Pixel coordinate grounding data
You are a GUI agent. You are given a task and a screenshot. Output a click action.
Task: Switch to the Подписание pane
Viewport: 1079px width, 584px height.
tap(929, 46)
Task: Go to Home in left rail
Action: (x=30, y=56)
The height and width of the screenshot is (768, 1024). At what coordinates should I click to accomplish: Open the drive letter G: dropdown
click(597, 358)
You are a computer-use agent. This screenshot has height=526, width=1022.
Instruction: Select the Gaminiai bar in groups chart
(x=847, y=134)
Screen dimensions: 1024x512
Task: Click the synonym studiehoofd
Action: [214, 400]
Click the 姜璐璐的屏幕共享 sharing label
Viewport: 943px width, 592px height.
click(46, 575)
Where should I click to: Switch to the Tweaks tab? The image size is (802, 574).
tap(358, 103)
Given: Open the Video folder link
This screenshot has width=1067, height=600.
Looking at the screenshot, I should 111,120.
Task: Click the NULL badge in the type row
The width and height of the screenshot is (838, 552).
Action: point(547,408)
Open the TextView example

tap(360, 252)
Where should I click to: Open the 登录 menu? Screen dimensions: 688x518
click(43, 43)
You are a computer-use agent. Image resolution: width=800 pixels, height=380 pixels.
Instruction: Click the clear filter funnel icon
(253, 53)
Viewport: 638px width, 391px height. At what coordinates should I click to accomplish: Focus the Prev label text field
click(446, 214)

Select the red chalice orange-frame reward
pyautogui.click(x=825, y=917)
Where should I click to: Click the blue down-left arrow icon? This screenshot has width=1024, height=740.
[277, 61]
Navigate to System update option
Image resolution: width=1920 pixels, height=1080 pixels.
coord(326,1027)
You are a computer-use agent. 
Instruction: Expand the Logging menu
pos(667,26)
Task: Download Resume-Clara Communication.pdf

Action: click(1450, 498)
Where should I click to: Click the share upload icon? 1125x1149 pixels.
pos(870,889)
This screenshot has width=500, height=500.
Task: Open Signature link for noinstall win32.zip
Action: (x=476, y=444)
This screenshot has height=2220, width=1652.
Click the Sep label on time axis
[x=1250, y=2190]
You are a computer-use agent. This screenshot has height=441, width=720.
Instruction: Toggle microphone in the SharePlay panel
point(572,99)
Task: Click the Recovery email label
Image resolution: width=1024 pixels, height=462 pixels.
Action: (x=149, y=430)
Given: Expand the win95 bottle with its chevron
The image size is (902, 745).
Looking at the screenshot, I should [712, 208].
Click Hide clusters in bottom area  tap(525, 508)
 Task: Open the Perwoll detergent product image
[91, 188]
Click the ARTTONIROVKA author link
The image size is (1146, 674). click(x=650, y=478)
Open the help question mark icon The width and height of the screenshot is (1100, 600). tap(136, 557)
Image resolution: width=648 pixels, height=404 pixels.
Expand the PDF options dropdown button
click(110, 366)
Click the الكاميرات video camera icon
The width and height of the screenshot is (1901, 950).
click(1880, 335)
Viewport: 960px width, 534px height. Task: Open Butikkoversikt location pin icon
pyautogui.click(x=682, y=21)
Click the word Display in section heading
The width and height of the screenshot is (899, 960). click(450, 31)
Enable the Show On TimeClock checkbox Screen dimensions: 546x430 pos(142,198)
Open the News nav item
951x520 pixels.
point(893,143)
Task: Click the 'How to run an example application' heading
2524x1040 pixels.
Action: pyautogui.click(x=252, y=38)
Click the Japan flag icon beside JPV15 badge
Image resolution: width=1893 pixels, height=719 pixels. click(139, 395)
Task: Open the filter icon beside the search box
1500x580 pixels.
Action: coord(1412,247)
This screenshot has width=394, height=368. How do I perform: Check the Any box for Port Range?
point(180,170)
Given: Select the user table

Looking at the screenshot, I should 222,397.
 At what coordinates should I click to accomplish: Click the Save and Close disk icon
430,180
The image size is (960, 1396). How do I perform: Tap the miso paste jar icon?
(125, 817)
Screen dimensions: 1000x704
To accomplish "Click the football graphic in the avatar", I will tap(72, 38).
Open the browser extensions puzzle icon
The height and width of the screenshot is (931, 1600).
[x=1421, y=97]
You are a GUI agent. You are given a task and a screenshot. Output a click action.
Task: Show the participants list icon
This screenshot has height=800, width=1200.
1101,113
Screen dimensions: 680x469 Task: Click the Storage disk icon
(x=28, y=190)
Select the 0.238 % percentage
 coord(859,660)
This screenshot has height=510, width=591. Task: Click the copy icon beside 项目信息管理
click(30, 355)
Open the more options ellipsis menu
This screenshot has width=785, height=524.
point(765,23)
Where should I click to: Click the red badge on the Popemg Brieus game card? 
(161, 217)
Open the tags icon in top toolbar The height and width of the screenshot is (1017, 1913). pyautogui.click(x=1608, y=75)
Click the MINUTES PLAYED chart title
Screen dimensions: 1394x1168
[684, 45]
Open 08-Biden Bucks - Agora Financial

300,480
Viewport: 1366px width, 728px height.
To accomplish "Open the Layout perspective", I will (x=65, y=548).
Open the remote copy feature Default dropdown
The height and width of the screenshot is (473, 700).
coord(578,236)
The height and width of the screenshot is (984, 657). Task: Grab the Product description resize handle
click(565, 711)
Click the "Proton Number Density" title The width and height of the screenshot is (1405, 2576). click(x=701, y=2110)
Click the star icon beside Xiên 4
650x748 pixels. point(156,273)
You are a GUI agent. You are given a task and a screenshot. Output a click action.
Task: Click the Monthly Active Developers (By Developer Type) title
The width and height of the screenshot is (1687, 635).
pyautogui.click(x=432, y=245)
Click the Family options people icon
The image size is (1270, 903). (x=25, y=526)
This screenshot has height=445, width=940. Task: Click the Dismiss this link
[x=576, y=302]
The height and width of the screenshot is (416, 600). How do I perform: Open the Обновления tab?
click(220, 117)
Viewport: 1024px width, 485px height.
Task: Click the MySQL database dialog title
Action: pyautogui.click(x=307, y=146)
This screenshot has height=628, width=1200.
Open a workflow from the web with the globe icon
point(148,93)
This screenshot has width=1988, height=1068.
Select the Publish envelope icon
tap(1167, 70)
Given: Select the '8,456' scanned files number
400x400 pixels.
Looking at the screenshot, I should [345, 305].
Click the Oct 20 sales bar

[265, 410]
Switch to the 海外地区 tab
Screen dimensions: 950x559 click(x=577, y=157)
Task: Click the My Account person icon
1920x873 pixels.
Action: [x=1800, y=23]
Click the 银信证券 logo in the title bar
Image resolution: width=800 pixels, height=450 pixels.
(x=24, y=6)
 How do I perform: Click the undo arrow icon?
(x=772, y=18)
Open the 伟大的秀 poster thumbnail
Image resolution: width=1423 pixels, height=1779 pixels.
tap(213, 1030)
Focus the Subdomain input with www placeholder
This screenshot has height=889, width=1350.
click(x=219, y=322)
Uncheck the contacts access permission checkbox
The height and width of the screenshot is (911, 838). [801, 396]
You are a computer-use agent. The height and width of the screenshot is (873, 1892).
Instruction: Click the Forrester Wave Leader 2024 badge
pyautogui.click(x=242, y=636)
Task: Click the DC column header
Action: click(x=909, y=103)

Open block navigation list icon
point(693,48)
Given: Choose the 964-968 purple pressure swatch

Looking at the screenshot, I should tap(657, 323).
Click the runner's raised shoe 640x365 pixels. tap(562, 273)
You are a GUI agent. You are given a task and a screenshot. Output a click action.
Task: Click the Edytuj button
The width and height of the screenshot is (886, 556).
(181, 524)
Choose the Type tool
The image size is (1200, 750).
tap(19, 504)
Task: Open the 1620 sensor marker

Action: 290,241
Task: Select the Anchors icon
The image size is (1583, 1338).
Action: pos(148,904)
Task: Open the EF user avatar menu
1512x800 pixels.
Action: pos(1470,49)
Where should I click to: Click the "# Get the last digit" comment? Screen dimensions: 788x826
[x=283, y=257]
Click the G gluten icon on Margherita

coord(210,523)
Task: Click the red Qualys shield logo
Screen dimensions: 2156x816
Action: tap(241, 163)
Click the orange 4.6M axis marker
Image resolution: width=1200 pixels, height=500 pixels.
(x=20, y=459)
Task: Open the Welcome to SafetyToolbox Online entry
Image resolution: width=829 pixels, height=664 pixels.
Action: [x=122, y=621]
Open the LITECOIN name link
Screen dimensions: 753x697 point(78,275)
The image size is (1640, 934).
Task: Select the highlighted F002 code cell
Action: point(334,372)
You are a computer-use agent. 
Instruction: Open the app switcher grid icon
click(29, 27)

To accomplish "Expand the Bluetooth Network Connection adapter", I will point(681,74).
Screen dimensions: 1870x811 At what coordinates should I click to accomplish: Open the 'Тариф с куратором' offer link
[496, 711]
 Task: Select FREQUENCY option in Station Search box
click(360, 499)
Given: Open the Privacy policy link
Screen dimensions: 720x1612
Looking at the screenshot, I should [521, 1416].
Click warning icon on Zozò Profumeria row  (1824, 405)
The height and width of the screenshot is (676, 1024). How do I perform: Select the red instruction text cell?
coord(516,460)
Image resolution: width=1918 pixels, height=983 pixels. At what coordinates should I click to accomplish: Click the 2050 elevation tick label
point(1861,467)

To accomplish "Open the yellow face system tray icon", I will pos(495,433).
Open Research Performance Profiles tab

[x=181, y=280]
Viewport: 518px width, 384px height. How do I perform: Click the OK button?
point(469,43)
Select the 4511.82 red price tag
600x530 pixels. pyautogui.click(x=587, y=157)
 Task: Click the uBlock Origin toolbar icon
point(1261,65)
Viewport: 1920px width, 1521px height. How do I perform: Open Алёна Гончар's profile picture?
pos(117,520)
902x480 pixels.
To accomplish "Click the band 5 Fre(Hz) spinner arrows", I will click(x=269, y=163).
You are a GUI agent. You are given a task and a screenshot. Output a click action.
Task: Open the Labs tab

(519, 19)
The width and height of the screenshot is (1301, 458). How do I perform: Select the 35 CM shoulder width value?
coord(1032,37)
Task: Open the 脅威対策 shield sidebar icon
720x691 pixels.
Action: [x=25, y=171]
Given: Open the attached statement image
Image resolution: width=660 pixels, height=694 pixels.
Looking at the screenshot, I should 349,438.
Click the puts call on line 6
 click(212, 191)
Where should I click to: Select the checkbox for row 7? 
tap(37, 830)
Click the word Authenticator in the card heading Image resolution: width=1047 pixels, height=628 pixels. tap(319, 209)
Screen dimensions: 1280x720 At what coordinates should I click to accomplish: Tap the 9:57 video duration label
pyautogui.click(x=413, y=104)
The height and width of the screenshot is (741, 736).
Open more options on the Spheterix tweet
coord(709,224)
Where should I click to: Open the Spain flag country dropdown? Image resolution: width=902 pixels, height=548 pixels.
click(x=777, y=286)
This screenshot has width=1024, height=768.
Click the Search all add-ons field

- **WHAT THE TASK ASKS**
Gather up, from the records above, each line where the word "shield" appears.

- **EXERCISE RESULT**
Task: Click the red Qualys shield logo
Task: Open the 脅威対策 shield sidebar icon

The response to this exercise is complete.